Echt | MDR FERNSEHEN | 24.06.2020 | 21:15 Uhr + Online first Dresdens geheimnisvolle Unterwelt

Crystal Meth im Abwasser. In Dresden werden deutschlandweit die höchsten Werte gemessen. Ende 2016 sorgte diese Meldung für Schlagzeilen. 137 Milligramm Crystal Meth pro eintausend Einwohner. Davon fließen jeden Tag etwa 20 Gramm in die Elbe. Dieser Wert ist ein wichtiger Indikator. Denn die gefährliche Droge wird zwar streng geheim konsumiert, im Abwasser lässt sie sich aber nicht mehr verheimlichen.

Wie gefährlich ist die Droge für uns alle im Abwasser – und welche riskanten Stoffe schwimmen da noch unter uns herum?

"Echt"-Moderator Sven Voss nimmt das zum Anlass, selbst hinabzusteigen in Dresdens Unterwelt, eine geheimnisvolle Welt von der oben kaum jemand etwas weiß. In fünf Metern Tiefe befindet sich ein 1800 Kilometer langes Kanalnetz. Schleusen, Gewölbe, Dämme, Schieber. Das Kanalnetz unter Dresden ist in 13 Bezirke unterteilt. Mehr als 100 Pumpstationen sorgen dafür, Abwasser aus Niederungen ins Netz zu bekommen. Links und rechts der Elbe verlaufen die Hauptadern, die das Abwasser ins Klärwerk Kaditz leiten. An fünf Punkten wird das Abwasser mithilfe sogenannter Düker unter der Elbe hindurch geführt. Erst wenn es im Klärwerk gereinigt ist, gelangt es von dort in die Elbe.

Sven Voss ist mit Kanalnetzmeister Frank Lieber in einem Kanal unterwegs, der per Boot befahren werden kann. Solche Inspektionsfahrten sind regelmäßig nötig, um Schäden an den Kanalwänden oder Ablagerungen im Wasser frühzeitig zu erkennen. So muss der Kanal z.B. häufig von abgelagerten Fetten befreit werden, die sonst früher oder später den Durchfluss behindern würden. Beim Jahrhunderthochwasser 2002 wurde Abwasser aus den Kanälen geschwemmt. In den folgenden Jahren gab es deshalb gewaltige Umbauten, um besser vorbereitet zu sein. Riesige Speicher sorgen jetzt dafür, dass verunreinigtes Abwasser selbst bei Flut nicht in den Fluss gelangt. Der größte unterirdische See in Dresden Prohlis kann dann fast 7.000 Kubikmeter fassen.

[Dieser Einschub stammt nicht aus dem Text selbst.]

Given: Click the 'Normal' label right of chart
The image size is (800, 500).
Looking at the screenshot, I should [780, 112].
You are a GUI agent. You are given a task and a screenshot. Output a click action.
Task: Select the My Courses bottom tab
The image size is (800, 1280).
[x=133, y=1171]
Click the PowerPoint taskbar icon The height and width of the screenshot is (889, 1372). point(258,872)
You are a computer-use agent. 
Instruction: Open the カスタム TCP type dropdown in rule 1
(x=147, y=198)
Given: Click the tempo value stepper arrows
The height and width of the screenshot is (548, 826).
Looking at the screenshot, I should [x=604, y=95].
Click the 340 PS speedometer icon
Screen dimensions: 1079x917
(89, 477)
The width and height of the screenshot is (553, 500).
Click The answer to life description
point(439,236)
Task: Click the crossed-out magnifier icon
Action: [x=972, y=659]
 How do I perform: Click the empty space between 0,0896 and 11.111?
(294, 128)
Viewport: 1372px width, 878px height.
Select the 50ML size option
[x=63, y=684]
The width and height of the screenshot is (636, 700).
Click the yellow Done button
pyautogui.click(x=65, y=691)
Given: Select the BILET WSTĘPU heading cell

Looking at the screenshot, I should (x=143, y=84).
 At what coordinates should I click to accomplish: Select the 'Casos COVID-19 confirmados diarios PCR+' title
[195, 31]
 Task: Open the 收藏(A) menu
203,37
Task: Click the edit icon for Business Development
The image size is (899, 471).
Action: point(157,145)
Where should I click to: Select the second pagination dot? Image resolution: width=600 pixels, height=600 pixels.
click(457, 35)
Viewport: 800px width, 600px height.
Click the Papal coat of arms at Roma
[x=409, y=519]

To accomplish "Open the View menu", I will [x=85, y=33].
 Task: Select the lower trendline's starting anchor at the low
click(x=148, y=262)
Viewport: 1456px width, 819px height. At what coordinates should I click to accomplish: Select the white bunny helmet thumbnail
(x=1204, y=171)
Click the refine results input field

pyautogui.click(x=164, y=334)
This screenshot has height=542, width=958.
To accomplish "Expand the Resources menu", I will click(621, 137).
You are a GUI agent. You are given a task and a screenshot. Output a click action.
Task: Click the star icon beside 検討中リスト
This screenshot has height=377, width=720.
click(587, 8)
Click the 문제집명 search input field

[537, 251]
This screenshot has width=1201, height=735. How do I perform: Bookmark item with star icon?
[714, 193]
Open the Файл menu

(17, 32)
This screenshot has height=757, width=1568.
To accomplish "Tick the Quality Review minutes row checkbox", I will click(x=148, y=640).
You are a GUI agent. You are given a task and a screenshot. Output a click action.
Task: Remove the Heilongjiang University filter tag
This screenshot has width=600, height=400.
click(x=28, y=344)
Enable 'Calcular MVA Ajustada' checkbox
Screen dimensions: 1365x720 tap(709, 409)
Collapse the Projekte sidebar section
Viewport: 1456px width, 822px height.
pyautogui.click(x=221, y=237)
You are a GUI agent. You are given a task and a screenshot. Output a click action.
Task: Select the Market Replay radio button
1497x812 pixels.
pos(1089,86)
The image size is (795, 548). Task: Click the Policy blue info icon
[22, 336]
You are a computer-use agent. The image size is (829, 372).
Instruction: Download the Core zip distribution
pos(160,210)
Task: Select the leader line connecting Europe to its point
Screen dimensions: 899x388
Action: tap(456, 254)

Im Betriebslabor wird das Abwasser ständig untersucht. 20 Gramm Crystal gelangen täglich in die Elbe. Doch noch mehr Sorge macht Norbert Lucke, Leiter der Umweltanalytik der Stadtentwässerung Dresden, die beträchtliche Menge an Medikamentenrückständen: Antibiotika oder Östrogene aus der Antibabypille. Gefährliche Rückstände, die trotz modernster Abwasserreinigung immer häufiger in unserem Trinkwasser nachgewiesen werden.